Mehserle's Trial Suggest Change in Law Enforcement

The first pre-trial hearing for Johannes Mehserle – the Ex-BART officer who shot and killed Oscar Grant on New Years Day 2009 – brought out a tapestry of emotion and activity. The Foltz Criminal Justice Center was a buzz with scores of brave protestors, media representatives, and agents of the legal system all taking part in the early morning rush. It was an amazing scene considering that the hearing itself was rather basic and bland. The biggest developments of the day included an announcement of a May 2010 start to the trial and Judge Perry’s insistence of no cameras in the courtroom. While these tidbits of legal information are indeed critical, they pale in comparison to the acknowledgment that countless legislative barriers make it nearly impossible to fairly and successfully prosecute officers like Mehserle in a court of law. This reality creates a piercing anxiety in the hearts and minds of everyone hoping for justice in this case that will not dissipate anytime soon. However, if Oscar Grant has any chance of being our generation’s Emmit Till – a martyr that inspires a movement for progressive social change – we will need to immediately identify concrete next steps to work on. A few recommendations include:
1. Repealing or Amending the California Police Bill of Rights
Passed in 1976 to supposedly protect officers against workplace harassment, this part of the state’s Constitution has become a tool used primarily to protect trigger-happy cops from getting fired. Much of the Police Bill of Rights deals with issues of due process when officers violate department rules. However, it contains several problematic clauses that not only make it difficult to fire officers, but to convict them of criminal acts. Some of these clauses include guaranteeing every officer an administrative review regardless of the severity of their actions and paying officers if they are questioned while off-duty. Moreover, as long as the Police Bill of Rights remains intact, local efforts for community-controlled policing are rendered ineffective. In order to repeal or amend the California Police Bill of Rights community leaders will need to raise millions of dollars to put forth a ballot initiative before voters. This will be a hard-fought, yet just battle to save the lives of thousands of vulnerable residents.

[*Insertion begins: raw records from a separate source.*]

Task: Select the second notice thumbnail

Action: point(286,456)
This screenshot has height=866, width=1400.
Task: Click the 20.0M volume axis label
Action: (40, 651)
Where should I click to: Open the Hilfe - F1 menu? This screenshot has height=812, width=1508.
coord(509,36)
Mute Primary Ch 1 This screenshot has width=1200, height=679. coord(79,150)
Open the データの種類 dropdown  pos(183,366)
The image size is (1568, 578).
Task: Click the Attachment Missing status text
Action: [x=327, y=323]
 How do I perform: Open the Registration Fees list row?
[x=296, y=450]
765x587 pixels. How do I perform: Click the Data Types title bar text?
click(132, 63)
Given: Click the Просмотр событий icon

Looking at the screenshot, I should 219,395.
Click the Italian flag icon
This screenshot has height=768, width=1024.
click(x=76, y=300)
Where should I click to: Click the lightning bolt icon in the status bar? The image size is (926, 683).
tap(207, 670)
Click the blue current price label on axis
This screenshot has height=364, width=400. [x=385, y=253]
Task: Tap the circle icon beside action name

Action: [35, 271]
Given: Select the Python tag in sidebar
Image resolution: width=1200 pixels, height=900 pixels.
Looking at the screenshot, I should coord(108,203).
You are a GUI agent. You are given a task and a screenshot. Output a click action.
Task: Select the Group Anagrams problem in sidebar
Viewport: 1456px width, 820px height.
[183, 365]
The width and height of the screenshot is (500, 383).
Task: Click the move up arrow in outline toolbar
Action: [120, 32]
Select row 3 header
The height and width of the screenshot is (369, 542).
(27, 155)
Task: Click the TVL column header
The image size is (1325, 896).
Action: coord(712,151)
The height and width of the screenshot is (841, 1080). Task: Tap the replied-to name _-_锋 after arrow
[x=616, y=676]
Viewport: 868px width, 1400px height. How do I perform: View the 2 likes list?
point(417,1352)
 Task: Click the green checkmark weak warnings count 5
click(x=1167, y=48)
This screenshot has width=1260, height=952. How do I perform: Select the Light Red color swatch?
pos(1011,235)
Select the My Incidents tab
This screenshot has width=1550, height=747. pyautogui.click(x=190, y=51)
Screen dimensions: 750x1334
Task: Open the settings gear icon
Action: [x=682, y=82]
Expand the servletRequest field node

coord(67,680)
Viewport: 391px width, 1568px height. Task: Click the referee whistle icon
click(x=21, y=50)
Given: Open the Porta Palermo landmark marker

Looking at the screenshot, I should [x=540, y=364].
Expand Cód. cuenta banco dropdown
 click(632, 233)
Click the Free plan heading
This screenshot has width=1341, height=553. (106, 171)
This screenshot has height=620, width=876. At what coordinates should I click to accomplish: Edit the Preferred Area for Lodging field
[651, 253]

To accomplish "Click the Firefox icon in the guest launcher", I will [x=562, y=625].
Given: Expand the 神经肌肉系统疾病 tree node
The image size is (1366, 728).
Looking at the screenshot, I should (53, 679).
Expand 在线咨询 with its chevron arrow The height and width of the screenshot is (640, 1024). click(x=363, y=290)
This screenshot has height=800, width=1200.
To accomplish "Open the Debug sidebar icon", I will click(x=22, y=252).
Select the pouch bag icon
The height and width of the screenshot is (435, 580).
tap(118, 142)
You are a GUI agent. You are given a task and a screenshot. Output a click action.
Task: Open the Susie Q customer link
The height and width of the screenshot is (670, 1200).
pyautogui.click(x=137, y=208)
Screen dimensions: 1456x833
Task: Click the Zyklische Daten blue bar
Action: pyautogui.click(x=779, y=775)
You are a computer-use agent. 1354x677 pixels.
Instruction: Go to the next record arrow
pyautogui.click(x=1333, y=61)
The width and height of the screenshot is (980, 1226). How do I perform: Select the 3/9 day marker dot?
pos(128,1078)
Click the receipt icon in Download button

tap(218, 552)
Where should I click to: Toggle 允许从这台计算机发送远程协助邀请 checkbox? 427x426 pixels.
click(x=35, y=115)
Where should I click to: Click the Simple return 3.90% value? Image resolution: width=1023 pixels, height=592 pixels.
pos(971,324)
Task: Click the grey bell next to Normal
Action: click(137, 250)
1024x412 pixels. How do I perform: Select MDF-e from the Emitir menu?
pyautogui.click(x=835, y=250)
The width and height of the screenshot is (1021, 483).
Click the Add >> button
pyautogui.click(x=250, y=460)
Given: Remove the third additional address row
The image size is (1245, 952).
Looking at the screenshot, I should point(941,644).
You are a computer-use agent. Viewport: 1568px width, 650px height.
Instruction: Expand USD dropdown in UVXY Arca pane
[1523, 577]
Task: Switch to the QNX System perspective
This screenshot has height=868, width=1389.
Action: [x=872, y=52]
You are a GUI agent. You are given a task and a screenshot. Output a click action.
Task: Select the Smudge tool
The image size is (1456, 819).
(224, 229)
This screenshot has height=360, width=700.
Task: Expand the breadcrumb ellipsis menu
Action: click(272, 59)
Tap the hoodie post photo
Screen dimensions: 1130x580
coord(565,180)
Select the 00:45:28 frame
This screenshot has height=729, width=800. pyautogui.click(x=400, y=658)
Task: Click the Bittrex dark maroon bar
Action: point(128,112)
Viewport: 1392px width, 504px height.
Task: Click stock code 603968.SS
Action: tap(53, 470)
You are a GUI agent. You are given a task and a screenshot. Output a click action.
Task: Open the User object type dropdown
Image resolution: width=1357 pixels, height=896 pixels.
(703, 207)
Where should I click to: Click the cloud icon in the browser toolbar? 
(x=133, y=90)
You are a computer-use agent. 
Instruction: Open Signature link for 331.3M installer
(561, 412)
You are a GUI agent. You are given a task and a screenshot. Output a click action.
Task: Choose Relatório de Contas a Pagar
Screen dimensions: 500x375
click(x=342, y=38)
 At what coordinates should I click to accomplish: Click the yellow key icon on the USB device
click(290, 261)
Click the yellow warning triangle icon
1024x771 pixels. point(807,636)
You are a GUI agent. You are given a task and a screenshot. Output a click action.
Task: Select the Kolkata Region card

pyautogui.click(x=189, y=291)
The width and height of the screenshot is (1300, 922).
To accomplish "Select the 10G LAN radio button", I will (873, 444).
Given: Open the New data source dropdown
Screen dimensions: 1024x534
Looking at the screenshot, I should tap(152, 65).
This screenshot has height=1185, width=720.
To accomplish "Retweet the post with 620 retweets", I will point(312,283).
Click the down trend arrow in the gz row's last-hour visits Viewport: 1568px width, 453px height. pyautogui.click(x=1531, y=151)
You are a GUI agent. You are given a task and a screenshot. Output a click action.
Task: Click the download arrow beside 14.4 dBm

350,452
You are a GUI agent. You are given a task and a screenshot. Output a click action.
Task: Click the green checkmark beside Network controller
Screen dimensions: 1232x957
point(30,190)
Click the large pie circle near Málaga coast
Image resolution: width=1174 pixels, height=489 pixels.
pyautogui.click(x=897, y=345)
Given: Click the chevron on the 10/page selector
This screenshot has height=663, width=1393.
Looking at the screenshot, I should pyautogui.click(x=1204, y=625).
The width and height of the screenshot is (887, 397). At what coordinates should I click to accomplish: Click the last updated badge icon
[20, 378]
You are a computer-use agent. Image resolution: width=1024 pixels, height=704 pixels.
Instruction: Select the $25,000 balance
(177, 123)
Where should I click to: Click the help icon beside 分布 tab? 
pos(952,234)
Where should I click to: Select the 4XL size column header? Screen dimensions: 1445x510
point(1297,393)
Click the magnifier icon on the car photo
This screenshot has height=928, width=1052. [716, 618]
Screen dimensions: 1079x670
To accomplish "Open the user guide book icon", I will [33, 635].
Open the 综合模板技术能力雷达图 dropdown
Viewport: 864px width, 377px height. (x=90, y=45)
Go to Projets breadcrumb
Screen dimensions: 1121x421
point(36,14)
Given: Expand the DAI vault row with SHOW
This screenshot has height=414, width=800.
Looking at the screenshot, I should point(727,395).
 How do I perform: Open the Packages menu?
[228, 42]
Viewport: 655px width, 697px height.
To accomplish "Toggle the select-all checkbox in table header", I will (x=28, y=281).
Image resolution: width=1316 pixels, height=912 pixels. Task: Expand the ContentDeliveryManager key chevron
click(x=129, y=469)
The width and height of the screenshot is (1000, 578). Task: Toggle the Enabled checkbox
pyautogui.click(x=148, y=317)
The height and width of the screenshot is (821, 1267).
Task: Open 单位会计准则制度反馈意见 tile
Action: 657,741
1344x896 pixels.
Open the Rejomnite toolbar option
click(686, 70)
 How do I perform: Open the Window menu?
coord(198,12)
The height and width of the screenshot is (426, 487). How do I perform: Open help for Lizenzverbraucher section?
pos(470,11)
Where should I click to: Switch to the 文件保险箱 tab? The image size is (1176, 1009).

2. Establishing a Special Prosecutor Office to Investigate and Charge Police-Crimes
As the legal representatives of Californians, County District Attorneys have the primary responsibility to handle felony cases throughout the state. Consequently, DAs work very closely with local law enforcement. This collegial relationship creates a gapping contradiction in the legal system. DAs are very reluctant to bring charges against on-duty police officers – especially in cases of brutality and murder – out of fear of alienating the very group often responsible for their pay and job status. In Los Angeles, District Attorney Steve Cooley has consistently refused to charge on-duty officers of murder and other serious felonies. In order to change this appalling scenario, community leaders should look at creating a Special Prosecutors Office that would assume the responsibility of investigating and charging police-related crimes. This move would likely require a ballot initiative approved by voters.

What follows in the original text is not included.